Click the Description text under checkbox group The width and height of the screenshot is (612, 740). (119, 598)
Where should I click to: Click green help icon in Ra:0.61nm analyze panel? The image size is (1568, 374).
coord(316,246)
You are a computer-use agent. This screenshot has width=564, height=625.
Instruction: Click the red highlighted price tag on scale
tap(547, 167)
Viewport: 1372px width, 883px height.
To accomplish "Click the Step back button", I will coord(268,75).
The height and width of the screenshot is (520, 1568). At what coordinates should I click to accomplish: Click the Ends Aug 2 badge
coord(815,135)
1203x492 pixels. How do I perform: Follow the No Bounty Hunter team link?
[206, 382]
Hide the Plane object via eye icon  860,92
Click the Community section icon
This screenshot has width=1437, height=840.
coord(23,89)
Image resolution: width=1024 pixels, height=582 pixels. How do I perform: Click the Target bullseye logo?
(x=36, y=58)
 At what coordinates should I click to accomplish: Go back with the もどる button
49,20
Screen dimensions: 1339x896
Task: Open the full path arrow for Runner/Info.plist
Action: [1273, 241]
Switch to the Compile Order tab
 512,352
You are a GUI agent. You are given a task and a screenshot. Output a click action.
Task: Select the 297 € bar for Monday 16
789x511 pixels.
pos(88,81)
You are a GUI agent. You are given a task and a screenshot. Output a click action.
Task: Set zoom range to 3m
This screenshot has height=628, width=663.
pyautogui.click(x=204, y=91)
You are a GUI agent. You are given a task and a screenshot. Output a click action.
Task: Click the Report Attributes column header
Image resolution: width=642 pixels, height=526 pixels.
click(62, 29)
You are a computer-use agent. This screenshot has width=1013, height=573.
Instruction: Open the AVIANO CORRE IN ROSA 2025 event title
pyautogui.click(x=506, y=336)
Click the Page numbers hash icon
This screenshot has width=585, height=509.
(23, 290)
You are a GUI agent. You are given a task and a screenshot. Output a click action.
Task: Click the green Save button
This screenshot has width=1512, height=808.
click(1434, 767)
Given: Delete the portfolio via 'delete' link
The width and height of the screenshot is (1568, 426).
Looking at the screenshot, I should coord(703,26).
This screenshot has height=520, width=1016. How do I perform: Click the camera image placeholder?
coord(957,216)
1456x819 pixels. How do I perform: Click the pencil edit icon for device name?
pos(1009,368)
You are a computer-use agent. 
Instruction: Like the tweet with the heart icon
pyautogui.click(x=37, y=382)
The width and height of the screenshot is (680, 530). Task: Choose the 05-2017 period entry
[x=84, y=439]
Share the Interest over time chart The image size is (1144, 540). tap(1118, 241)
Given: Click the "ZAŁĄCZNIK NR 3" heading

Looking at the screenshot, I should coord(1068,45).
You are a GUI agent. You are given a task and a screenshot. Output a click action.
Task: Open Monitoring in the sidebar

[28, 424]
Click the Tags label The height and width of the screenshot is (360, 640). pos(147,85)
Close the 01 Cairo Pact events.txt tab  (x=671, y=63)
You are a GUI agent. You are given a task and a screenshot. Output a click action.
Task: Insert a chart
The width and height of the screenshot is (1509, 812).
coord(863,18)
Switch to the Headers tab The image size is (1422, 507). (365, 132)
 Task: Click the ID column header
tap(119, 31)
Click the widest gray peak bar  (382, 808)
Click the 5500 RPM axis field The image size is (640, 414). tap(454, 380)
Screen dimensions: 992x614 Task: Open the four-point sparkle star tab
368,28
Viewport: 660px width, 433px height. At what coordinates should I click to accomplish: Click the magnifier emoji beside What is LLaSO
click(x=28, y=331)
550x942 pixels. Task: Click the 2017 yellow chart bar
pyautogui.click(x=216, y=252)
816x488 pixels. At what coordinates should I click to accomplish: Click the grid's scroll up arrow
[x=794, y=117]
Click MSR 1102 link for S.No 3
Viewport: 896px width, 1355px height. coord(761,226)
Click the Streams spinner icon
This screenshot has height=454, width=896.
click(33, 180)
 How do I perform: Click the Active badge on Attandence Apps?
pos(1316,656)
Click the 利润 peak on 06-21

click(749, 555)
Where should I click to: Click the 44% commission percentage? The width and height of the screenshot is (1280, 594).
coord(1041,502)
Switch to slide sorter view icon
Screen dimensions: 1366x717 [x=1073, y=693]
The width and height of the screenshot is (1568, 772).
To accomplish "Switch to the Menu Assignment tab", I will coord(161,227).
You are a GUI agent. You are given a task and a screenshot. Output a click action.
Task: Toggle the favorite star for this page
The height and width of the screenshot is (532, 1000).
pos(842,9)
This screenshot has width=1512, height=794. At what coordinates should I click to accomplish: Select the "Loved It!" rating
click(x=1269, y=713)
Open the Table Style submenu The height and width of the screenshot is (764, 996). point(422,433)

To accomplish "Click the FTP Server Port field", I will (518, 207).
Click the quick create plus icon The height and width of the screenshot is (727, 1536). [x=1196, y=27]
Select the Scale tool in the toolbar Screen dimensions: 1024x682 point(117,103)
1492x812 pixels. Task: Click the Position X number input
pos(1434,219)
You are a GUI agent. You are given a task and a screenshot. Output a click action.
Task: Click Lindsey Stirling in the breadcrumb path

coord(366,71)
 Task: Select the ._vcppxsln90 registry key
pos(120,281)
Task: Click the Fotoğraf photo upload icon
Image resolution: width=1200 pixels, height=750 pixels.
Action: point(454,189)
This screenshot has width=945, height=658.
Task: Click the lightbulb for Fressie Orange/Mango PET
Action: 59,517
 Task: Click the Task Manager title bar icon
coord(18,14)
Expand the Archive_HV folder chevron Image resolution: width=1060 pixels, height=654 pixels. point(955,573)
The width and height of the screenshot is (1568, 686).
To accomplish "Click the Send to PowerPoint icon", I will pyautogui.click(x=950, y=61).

□ □ □ □ □

Put each line of the data above into a numbered list, and leave out the blank lines.

_ANSWER BELOW_:
1. Click the Description text under checkbox group The width and height of the screenshot is (612, 740). (119, 598)
2. Where should I click to: Click green help icon in Ra:0.61nm analyze panel? The image size is (1568, 374).
3. coord(316,246)
4. You are a computer-use agent. This screenshot has width=564, height=625.
5. Instruction: Click the red highlighted price tag on scale
6. tap(547, 167)
7. Viewport: 1372px width, 883px height.
8. To accomplish "Click the Step back button", I will coord(268,75).
9. The height and width of the screenshot is (520, 1568). At what coordinates should I click to accomplish: Click the Ends Aug 2 badge
10. coord(815,135)
11. 1203x492 pixels. How do I perform: Follow the No Bounty Hunter team link?
12. [206, 382]
13. Hide the Plane object via eye icon  860,92
14. Click the Community section icon
15. This screenshot has width=1437, height=840.
16. coord(23,89)
17. Image resolution: width=1024 pixels, height=582 pixels. How do I perform: Click the Target bullseye logo?
18. (x=36, y=58)
19.  At what coordinates should I click to accomplish: Go back with the もどる button
20. 49,20
21. Screen dimensions: 1339x896
22. Task: Open the full path arrow for Runner/Info.plist
23. Action: [1273, 241]
24. Switch to the Compile Order tab
25.  512,352
26. You are a GUI agent. You are given a task and a screenshot. Output a click action.
27. Task: Select the 297 € bar for Monday 16
28. 789x511 pixels.
29. pos(88,81)
30. You are a GUI agent. You are given a task and a screenshot. Output a click action.
31. Task: Set zoom range to 3m
32. This screenshot has height=628, width=663.
33. pyautogui.click(x=204, y=91)
34. You are a GUI agent. You are given a task and a screenshot. Output a click action.
35. Task: Click the Report Attributes column header
36. Image resolution: width=642 pixels, height=526 pixels.
37. click(62, 29)
38. You are a computer-use agent. This screenshot has width=1013, height=573.
39. Instruction: Open the AVIANO CORRE IN ROSA 2025 event title
40. pyautogui.click(x=506, y=336)
41. Click the Page numbers hash icon
42. This screenshot has width=585, height=509.
43. (23, 290)
44. You are a GUI agent. You are given a task and a screenshot. Output a click action.
45. Task: Click the green Save button
46. This screenshot has width=1512, height=808.
47. click(1434, 767)
48. Given: Delete the portfolio via 'delete' link
49. The width and height of the screenshot is (1568, 426).
50. Looking at the screenshot, I should coord(703,26).
51. This screenshot has height=520, width=1016. How do I perform: Click the camera image placeholder?
52. coord(957,216)
53. 1456x819 pixels. How do I perform: Click the pencil edit icon for device name?
54. pos(1009,368)
55. You are a computer-use agent. 
56. Instruction: Like the tweet with the heart icon
57. pyautogui.click(x=37, y=382)
58. The width and height of the screenshot is (680, 530). Task: Choose the 05-2017 period entry
59. [x=84, y=439]
60. Share the Interest over time chart The image size is (1144, 540). tap(1118, 241)
61. Given: Click the "ZAŁĄCZNIK NR 3" heading
62. Looking at the screenshot, I should coord(1068,45).
63. You are a GUI agent. You are given a task and a screenshot. Output a click action.
64. Task: Open Monitoring in the sidebar
65. [28, 424]
66. Click the Tags label The height and width of the screenshot is (360, 640). pos(147,85)
67. Close the 01 Cairo Pact events.txt tab  (x=671, y=63)
68. You are a GUI agent. You are given a task and a screenshot. Output a click action.
69. Task: Insert a chart
70. The width and height of the screenshot is (1509, 812).
71. coord(863,18)
72. Switch to the Headers tab The image size is (1422, 507). (365, 132)
73.  Task: Click the ID column header
74. tap(119, 31)
75. Click the widest gray peak bar  (382, 808)
76. Click the 5500 RPM axis field The image size is (640, 414). tap(454, 380)
77. Screen dimensions: 992x614 Task: Open the four-point sparkle star tab
78. 368,28
79. Viewport: 660px width, 433px height. At what coordinates should I click to accomplish: Click the magnifier emoji beside What is LLaSO
80. click(x=28, y=331)
81. 550x942 pixels. Task: Click the 2017 yellow chart bar
82. pyautogui.click(x=216, y=252)
83. 816x488 pixels. At what coordinates should I click to accomplish: Click the grid's scroll up arrow
84. [x=794, y=117]
85. Click MSR 1102 link for S.No 3
86. Viewport: 896px width, 1355px height. coord(761,226)
87. Click the Streams spinner icon
88. This screenshot has height=454, width=896.
89. click(33, 180)
90.  How do I perform: Click the Active badge on Attandence Apps?
91. pos(1316,656)
92. Click the 利润 peak on 06-21
93. click(749, 555)
94. Where should I click to: Click the 44% commission percentage? The width and height of the screenshot is (1280, 594).
95. coord(1041,502)
96. Switch to slide sorter view icon
97. Screen dimensions: 1366x717 [x=1073, y=693]
98. The width and height of the screenshot is (1568, 772).
99. To accomplish "Switch to the Menu Assignment tab", I will coord(161,227).
100. You are a GUI agent. You are given a task and a screenshot. Output a click action.
101. Task: Toggle the favorite star for this page
102. The height and width of the screenshot is (532, 1000).
103. pos(842,9)
104. This screenshot has width=1512, height=794. At what coordinates should I click to accomplish: Select the "Loved It!" rating
105. click(x=1269, y=713)
106. Open the Table Style submenu The height and width of the screenshot is (764, 996). point(422,433)
107. To accomplish "Click the FTP Server Port field", I will (518, 207).
108. Click the quick create plus icon The height and width of the screenshot is (727, 1536). [x=1196, y=27]
109. Select the Scale tool in the toolbar Screen dimensions: 1024x682 point(117,103)
110. 1492x812 pixels. Task: Click the Position X number input
111. pos(1434,219)
112. You are a GUI agent. You are given a task and a screenshot. Output a click action.
113. Task: Click Lindsey Stirling in the breadcrumb path
114. coord(366,71)
115.  Task: Select the ._vcppxsln90 registry key
116. pos(120,281)
117. Task: Click the Fotoğraf photo upload icon
118. Image resolution: width=1200 pixels, height=750 pixels.
119. Action: point(454,189)
120. This screenshot has width=945, height=658.
121. Task: Click the lightbulb for Fressie Orange/Mango PET
122. Action: 59,517
123.  Task: Click the Task Manager title bar icon
124. coord(18,14)
125. Expand the Archive_HV folder chevron Image resolution: width=1060 pixels, height=654 pixels. point(955,573)
126. The width and height of the screenshot is (1568, 686).
127. To accomplish "Click the Send to PowerPoint icon", I will pyautogui.click(x=950, y=61).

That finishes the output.